§ Try it
Return the lines from the one containing "The height and width of the screenshot is (475, 1053)." through the one containing "(734, 276).", both included, copied exactly as they appear in the records.

**** Material provided

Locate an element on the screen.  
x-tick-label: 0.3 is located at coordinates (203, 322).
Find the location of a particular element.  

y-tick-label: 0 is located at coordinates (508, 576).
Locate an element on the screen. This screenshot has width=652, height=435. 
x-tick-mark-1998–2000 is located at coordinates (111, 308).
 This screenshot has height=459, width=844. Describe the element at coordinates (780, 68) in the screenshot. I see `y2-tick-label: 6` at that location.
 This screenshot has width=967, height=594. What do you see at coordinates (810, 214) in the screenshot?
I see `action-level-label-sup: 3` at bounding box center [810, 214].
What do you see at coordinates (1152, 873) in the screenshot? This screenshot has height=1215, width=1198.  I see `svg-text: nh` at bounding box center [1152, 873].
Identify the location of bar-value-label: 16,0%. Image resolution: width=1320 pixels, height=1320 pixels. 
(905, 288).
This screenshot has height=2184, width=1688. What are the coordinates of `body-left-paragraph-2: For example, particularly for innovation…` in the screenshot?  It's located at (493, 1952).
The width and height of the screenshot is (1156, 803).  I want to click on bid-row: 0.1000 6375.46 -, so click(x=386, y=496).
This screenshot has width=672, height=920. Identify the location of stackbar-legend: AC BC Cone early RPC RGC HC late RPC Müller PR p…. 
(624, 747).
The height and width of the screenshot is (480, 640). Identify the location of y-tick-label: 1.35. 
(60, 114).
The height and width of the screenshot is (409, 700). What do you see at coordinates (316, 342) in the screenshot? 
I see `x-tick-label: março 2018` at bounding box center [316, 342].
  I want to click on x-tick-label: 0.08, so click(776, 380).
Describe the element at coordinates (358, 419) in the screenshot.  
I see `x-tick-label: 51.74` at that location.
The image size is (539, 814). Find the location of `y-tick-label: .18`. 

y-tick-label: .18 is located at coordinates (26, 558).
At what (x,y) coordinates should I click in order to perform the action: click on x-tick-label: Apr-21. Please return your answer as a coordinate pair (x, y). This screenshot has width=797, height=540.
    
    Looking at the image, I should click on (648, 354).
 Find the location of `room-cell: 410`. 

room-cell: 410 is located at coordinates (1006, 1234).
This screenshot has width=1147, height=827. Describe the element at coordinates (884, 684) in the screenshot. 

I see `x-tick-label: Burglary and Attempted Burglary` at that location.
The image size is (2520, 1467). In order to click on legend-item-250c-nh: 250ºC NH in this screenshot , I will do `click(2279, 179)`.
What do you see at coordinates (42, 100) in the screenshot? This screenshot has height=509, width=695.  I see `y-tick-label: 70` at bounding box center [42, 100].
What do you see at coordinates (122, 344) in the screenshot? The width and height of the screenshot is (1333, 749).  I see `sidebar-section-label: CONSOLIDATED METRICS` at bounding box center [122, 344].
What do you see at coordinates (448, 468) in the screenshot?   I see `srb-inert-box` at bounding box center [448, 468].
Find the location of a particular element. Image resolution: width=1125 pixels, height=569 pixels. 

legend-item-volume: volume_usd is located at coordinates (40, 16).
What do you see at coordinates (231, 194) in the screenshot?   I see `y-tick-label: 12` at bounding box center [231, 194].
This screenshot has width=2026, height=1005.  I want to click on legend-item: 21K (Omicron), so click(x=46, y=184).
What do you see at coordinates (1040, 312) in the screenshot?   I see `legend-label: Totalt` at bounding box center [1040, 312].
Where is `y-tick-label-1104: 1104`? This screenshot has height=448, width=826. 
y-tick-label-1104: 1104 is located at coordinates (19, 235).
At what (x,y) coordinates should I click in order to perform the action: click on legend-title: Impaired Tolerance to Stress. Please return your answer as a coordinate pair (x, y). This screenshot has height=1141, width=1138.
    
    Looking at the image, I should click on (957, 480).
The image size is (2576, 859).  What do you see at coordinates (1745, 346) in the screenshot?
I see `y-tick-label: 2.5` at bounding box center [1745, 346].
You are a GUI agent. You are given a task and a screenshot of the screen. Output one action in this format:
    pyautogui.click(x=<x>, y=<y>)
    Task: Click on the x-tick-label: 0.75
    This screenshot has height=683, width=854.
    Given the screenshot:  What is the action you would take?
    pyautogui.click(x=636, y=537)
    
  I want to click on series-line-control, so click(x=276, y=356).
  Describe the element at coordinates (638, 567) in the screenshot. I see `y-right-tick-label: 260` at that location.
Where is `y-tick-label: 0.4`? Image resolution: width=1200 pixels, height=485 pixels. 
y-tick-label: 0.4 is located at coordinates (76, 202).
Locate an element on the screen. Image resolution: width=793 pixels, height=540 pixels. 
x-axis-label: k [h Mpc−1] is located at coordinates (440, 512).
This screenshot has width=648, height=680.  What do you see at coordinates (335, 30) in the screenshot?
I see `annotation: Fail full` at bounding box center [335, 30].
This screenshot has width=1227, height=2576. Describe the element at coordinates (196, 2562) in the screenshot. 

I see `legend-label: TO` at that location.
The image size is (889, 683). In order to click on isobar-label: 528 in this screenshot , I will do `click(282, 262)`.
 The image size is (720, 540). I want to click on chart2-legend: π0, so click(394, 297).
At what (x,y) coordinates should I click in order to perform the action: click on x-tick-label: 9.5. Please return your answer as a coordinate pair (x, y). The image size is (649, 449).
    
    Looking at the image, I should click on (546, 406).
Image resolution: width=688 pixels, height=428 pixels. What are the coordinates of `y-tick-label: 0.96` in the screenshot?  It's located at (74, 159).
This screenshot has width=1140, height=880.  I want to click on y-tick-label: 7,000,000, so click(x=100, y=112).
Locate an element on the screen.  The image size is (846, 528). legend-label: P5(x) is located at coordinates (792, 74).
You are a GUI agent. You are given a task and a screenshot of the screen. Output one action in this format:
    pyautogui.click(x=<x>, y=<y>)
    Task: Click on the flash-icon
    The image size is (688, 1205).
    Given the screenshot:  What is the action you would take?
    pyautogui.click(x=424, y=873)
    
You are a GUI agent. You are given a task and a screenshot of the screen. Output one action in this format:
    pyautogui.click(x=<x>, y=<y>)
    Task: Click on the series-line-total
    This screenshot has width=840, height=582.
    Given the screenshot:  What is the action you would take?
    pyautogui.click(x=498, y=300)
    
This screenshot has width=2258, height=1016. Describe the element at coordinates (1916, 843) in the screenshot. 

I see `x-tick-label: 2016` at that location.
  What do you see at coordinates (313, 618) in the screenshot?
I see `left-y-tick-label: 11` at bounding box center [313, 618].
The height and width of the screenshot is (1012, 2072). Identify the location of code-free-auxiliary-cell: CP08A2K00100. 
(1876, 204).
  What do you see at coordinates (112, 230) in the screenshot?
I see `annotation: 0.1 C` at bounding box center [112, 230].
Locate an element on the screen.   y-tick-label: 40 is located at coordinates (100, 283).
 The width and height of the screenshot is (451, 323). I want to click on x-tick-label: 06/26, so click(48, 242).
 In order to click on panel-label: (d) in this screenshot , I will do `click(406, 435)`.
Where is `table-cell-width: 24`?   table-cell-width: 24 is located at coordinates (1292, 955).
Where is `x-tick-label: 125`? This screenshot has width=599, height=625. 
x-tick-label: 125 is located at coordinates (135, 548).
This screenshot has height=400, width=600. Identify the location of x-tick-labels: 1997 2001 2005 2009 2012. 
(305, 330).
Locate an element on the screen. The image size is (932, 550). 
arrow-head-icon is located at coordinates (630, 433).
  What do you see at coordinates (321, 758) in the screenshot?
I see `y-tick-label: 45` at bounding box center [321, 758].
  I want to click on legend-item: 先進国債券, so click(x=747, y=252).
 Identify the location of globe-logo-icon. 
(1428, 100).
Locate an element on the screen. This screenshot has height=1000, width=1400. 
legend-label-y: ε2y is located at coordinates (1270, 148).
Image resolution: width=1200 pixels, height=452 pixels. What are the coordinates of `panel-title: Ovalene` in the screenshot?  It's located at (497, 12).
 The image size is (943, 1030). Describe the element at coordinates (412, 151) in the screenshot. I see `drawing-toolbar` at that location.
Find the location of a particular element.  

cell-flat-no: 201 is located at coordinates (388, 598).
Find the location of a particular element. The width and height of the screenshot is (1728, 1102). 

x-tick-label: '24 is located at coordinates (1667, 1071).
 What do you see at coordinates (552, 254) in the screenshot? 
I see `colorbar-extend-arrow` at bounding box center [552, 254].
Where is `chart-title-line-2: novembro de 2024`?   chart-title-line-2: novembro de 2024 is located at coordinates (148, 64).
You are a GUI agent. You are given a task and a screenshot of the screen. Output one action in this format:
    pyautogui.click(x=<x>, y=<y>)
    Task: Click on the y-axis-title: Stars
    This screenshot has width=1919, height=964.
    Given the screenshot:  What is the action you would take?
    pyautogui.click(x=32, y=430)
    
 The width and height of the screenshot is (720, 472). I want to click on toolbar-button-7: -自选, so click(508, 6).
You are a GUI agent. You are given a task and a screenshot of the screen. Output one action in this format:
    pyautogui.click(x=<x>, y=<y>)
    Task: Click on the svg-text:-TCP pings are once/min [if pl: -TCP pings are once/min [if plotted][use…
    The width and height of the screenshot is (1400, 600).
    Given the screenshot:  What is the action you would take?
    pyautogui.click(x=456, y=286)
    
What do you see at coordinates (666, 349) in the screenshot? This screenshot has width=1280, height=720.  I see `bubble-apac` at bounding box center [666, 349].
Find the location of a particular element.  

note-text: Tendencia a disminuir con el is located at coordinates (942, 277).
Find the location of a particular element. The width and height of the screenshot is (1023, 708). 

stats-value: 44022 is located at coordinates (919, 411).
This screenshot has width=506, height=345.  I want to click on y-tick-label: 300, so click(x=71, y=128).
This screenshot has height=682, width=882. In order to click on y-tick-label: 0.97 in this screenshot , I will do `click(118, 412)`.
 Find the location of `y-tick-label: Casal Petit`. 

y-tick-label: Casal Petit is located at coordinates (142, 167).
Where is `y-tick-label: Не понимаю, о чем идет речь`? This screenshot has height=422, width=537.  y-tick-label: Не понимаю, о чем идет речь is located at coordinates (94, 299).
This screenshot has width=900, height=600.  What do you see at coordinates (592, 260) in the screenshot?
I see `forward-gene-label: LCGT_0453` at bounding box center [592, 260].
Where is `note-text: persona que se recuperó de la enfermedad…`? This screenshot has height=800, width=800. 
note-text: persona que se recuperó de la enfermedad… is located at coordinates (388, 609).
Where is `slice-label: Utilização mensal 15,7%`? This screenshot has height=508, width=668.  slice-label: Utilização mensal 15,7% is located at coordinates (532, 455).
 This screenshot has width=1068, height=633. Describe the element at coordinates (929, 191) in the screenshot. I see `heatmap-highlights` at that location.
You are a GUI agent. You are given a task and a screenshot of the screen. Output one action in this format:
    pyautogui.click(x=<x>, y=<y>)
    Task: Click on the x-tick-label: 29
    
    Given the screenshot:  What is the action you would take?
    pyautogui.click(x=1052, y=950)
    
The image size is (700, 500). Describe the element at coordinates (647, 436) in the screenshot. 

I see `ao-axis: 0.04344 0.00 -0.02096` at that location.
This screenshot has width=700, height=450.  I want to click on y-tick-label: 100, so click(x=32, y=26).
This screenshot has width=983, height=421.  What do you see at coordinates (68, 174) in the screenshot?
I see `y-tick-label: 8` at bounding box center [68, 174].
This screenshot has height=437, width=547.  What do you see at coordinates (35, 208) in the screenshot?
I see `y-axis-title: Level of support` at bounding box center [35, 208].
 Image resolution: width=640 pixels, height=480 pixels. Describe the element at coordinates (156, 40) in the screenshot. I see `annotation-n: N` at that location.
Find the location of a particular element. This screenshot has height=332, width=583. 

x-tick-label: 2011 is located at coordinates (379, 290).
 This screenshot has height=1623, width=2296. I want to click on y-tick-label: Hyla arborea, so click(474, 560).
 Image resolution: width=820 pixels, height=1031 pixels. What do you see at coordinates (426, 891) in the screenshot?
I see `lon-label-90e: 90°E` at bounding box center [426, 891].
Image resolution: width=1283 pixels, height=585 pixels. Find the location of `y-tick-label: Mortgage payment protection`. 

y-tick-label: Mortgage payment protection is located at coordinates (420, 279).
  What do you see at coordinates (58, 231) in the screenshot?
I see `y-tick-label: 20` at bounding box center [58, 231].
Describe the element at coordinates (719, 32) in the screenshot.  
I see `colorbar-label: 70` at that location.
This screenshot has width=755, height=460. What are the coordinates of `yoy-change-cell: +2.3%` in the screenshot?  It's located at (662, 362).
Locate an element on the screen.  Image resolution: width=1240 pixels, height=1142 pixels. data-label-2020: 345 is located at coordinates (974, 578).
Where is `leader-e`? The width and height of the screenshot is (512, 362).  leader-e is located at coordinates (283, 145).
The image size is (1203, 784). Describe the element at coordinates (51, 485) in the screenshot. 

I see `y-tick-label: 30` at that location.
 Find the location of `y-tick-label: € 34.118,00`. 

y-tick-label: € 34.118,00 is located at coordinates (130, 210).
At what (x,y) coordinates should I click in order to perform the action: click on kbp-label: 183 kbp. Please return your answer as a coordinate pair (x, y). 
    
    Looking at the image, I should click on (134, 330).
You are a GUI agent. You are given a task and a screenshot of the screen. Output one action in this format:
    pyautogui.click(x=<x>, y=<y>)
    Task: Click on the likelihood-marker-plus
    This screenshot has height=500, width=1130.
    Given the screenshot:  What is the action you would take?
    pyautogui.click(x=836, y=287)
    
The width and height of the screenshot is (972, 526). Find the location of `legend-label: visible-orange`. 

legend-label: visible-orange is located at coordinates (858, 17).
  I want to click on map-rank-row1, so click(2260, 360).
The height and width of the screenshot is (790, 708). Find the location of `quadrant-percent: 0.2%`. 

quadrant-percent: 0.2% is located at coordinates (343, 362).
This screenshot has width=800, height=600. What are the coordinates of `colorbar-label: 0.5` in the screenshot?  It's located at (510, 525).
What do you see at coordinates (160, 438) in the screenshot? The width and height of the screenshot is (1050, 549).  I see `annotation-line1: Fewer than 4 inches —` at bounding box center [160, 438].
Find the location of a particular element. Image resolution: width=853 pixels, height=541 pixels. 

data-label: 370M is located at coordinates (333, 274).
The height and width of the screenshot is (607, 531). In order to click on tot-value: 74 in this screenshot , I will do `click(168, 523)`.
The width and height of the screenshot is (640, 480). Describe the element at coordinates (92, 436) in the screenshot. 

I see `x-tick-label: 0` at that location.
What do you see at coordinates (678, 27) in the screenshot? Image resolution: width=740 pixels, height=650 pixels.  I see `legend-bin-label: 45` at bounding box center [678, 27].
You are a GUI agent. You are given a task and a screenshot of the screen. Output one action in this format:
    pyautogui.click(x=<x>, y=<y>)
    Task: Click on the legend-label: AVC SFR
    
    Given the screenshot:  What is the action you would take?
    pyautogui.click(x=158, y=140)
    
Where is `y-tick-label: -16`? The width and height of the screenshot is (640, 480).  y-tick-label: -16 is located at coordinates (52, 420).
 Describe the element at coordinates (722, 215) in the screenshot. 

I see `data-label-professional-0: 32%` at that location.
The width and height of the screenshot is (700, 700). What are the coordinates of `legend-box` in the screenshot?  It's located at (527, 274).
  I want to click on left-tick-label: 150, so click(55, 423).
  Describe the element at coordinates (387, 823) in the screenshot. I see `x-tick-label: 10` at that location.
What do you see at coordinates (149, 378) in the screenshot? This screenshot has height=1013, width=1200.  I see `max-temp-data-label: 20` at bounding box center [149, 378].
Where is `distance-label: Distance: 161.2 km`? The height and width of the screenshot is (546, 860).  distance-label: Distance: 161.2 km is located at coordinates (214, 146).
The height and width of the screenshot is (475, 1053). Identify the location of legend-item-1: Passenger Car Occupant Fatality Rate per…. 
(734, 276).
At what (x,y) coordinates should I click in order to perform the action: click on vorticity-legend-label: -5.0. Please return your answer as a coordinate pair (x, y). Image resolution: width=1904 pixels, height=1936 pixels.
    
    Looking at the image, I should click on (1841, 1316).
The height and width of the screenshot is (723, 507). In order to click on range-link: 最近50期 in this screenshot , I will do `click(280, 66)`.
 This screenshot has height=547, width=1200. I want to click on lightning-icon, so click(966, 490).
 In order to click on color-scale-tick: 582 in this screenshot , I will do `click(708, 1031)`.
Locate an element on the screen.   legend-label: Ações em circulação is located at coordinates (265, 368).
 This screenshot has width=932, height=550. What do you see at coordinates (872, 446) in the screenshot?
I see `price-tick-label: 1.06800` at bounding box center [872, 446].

********

§ Solution for this problem
The height and width of the screenshot is (475, 1053). Identify the location of legend-item-1: Passenger Car Occupant Fatality Rate per…. 
(734, 276).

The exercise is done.